**EXERCISE PROMPT**.
Beginning at the line that contains "Click the -20.12亿" and ending at the last line of the entries, write out each line exactly; include nothing outside that span.

+ + + +

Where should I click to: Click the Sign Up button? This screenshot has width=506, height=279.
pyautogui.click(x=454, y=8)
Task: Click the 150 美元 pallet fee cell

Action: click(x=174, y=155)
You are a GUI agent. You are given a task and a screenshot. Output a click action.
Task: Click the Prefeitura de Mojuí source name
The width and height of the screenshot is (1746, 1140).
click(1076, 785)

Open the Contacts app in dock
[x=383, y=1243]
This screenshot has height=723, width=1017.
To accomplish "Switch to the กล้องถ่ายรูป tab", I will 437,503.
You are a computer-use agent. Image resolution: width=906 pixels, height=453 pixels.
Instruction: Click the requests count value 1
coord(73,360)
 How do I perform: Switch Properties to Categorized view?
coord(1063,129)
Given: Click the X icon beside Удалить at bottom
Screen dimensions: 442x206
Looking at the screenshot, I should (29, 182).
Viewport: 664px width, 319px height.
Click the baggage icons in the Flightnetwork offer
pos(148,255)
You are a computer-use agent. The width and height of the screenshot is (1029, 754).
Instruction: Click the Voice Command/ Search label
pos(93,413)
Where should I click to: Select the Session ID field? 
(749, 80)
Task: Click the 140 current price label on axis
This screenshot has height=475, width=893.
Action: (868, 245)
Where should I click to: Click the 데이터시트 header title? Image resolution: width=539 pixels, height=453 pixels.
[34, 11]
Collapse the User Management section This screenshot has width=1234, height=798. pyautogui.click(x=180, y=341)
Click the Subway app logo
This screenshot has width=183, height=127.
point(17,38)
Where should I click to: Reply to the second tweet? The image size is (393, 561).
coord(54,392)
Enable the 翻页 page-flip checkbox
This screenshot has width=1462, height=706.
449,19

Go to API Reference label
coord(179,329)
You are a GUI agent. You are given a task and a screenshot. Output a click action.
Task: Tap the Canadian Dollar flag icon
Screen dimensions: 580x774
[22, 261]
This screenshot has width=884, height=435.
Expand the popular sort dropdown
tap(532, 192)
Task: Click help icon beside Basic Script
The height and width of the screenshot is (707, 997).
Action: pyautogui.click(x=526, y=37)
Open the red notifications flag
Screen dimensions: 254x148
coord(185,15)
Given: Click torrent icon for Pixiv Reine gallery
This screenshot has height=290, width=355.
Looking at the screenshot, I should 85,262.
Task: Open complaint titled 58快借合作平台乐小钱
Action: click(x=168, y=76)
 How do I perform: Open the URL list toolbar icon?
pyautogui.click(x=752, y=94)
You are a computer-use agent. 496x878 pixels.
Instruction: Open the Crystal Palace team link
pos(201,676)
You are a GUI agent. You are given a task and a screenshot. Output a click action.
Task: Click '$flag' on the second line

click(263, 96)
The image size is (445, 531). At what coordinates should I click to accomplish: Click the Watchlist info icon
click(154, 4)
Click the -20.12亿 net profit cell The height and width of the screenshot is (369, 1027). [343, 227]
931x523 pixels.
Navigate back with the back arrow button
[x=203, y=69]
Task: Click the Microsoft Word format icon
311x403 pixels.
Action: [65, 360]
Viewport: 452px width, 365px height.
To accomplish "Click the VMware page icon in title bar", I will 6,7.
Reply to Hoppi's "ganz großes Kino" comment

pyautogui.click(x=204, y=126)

+ + + +

**EXERCISE RESPONSE**.
Click the -20.12亿 net profit cell The height and width of the screenshot is (369, 1027). [343, 227]
931x523 pixels.
Navigate back with the back arrow button
[x=203, y=69]
Task: Click the Microsoft Word format icon
311x403 pixels.
Action: [65, 360]
Viewport: 452px width, 365px height.
To accomplish "Click the VMware page icon in title bar", I will 6,7.
Reply to Hoppi's "ganz großes Kino" comment

pyautogui.click(x=204, y=126)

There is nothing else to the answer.